Mesenchymal stem/stromal cells (MSCs) offer promising therapeutic potential in cell-based therapies for various diseases. However, the safety of genetically modified MSCs remains poorly understood. This study aimed to evaluate the general toxicity and safety of Wharton's Jelly-Derived MSCs (WJ-MSCs) engineered to express the antimicrobial peptide SE-33 in an animal model. Genetically modified WJ-MSCs expressing SE-33 were administered to C57BL/6 mice at both therapeutic and excessive doses, either once or repeatedly. Animal monitoring included mortality, clinical signs, and behavioral observations. The toxicity assessment involved histopathological, hematological, and biochemical analyses of major organs and tissues, while immunotoxicity and immunogenicity were examined through humoral and cellular immune responses, macrophage phagocytic activity, and lymphocyte blast transformation. Antimicrobial efficacy was evaluated in a Staphylococcus aureus-induced pneumonia model by monitoring animal mortality and assessing bacterial load and inflammatory processes in the lungs. Mice receiving genetically modified WJ-MSCs exhibited no acute or chronic toxicity, behavioral abnormalities, or pathological changes, regardless of the dose or administration frequency.
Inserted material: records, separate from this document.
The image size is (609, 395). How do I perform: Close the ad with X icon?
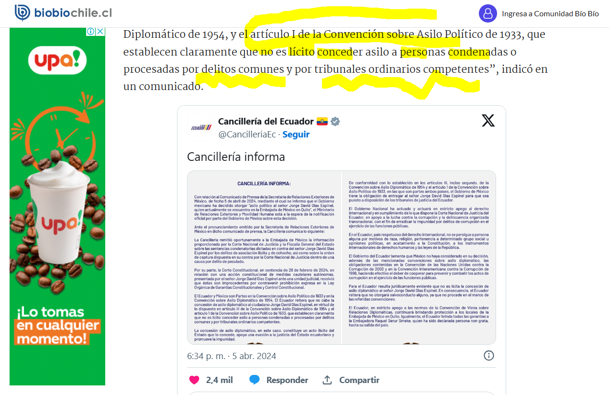pos(100,32)
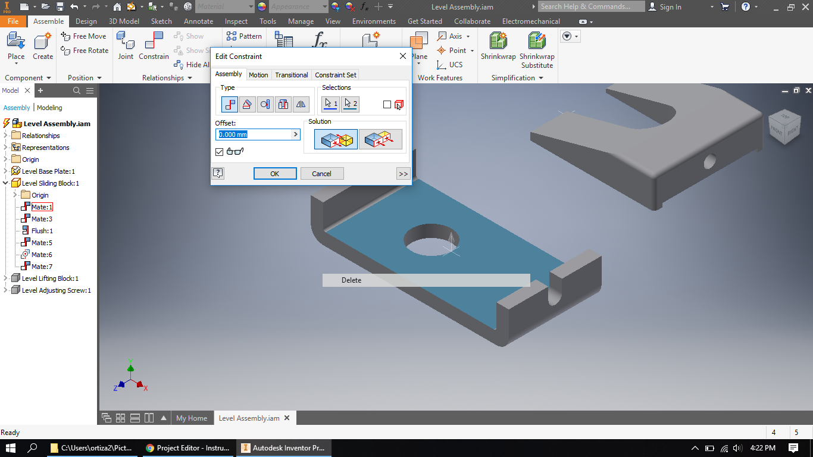Viewport: 813px width, 457px height.
Task: Toggle the preview glasses checkbox
Action: [x=219, y=151]
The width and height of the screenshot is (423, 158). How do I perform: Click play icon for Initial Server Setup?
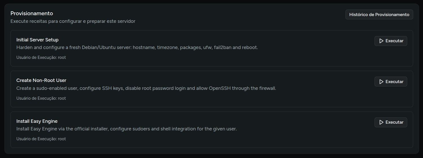click(381, 41)
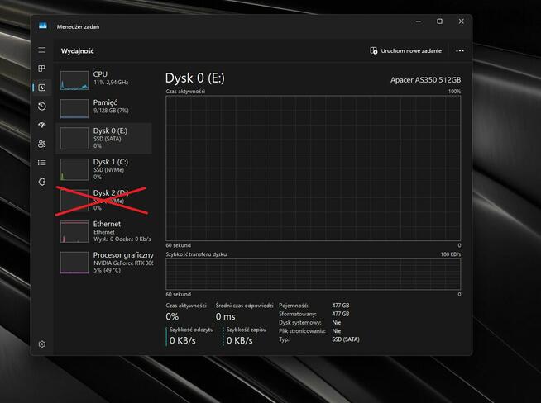Select Procesor graficzny GPU entry
The height and width of the screenshot is (403, 541).
[103, 262]
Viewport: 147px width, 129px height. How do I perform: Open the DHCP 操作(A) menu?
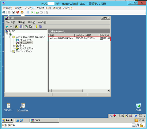click(x=21, y=22)
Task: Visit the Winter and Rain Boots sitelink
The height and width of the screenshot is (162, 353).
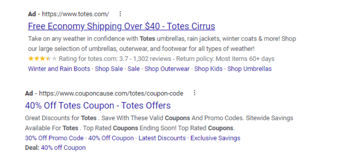Action: tap(59, 69)
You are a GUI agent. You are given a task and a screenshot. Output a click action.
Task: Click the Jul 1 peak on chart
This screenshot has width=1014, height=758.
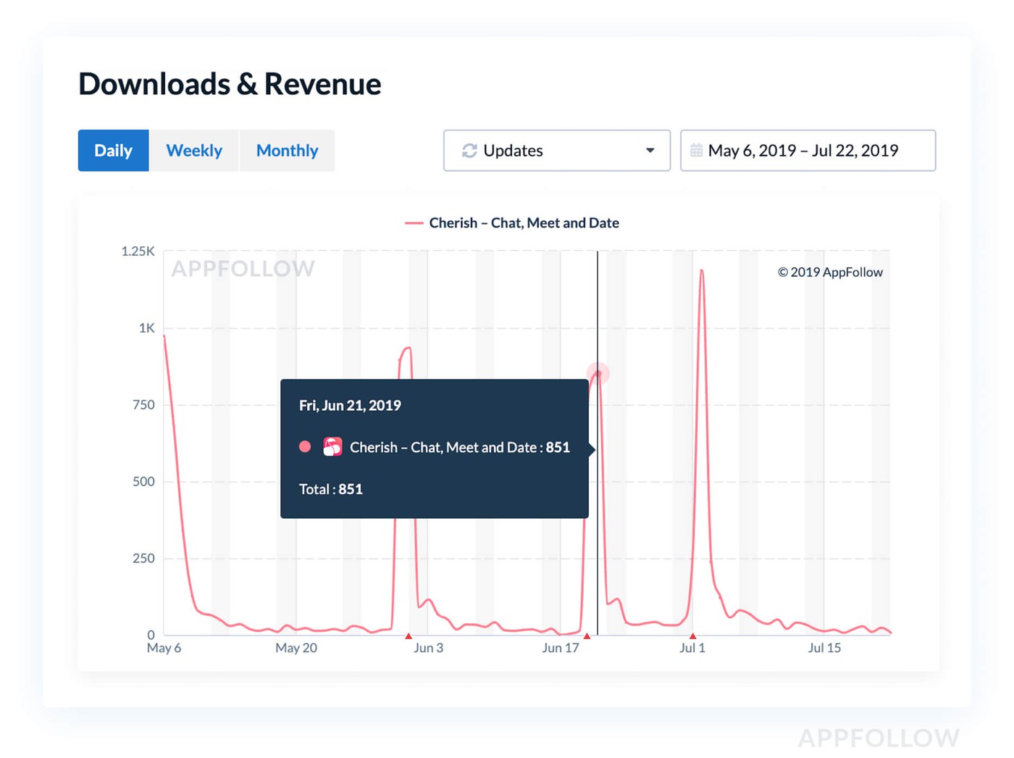point(701,272)
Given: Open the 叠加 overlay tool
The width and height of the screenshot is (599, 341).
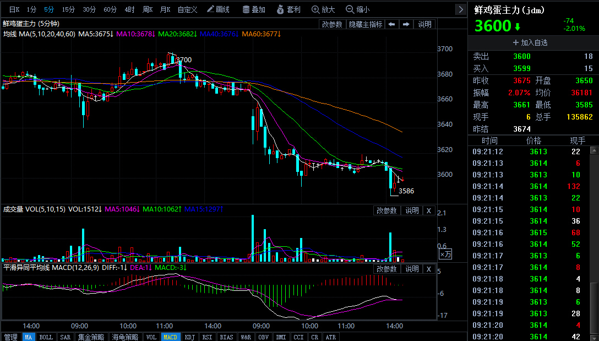Looking at the screenshot, I should click(254, 9).
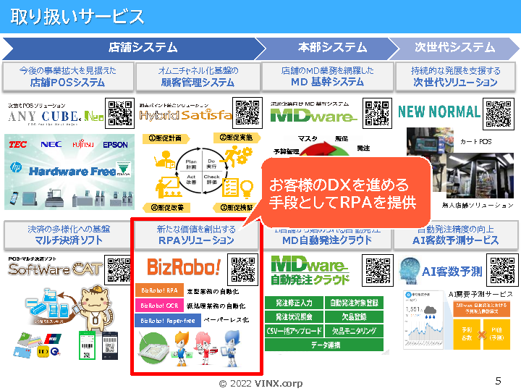Click the NEW NORMAL logo
This screenshot has width=521, height=391.
[439, 112]
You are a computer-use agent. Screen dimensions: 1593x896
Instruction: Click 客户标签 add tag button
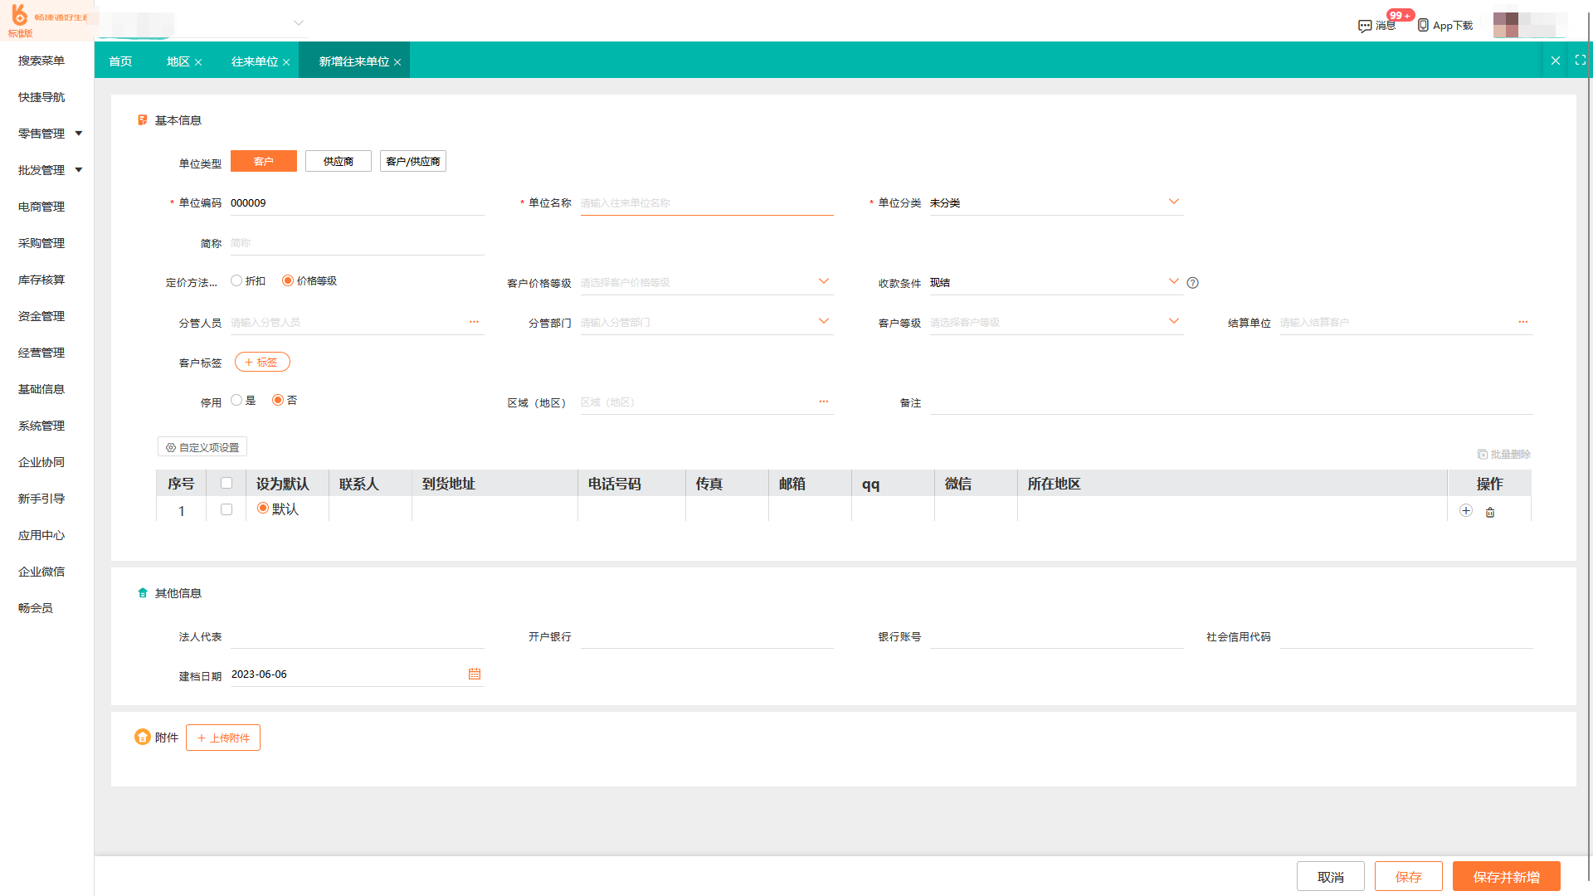click(262, 361)
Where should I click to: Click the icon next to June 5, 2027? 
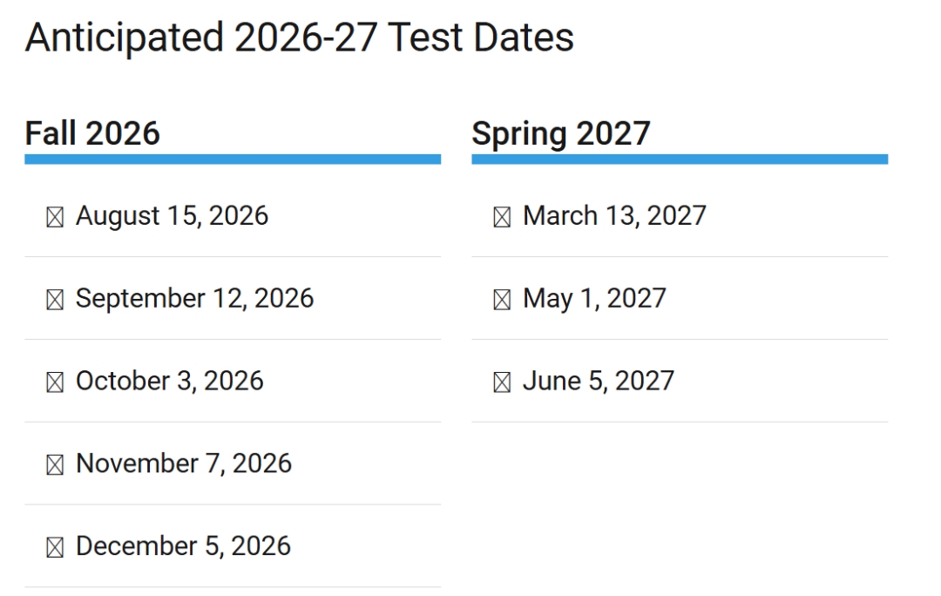(502, 383)
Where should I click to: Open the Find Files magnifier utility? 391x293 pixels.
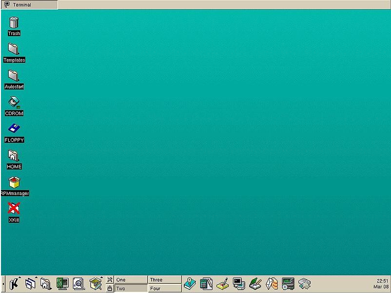point(78,283)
No significant immunotoxicity or alterations in immune responses were observed, and there were no notable changes in hematological or biochemical serum parameters. Infected animals treated with WJ-MSC-SE33 showed a significant reduction in bacterial load and lung inflammation and improved survival compared to control groups, demonstrating efficacy over native WJ-MSCs. Our findings suggest that WJ-MSCs expressing SE-33 are well tolerated, displaying a favorable safety profile comparable to native WJ-MSCs and potent antimicrobial activity, significantly reducing bacterial load, inflammation, and mortality in an S. aureus pneumonia model. These data support the safety profile of WJ-MSCs expressing SE-33 as a promising candidate for cell-based therapies for bacterial infections, particularly those complicated by antibiotic resistance.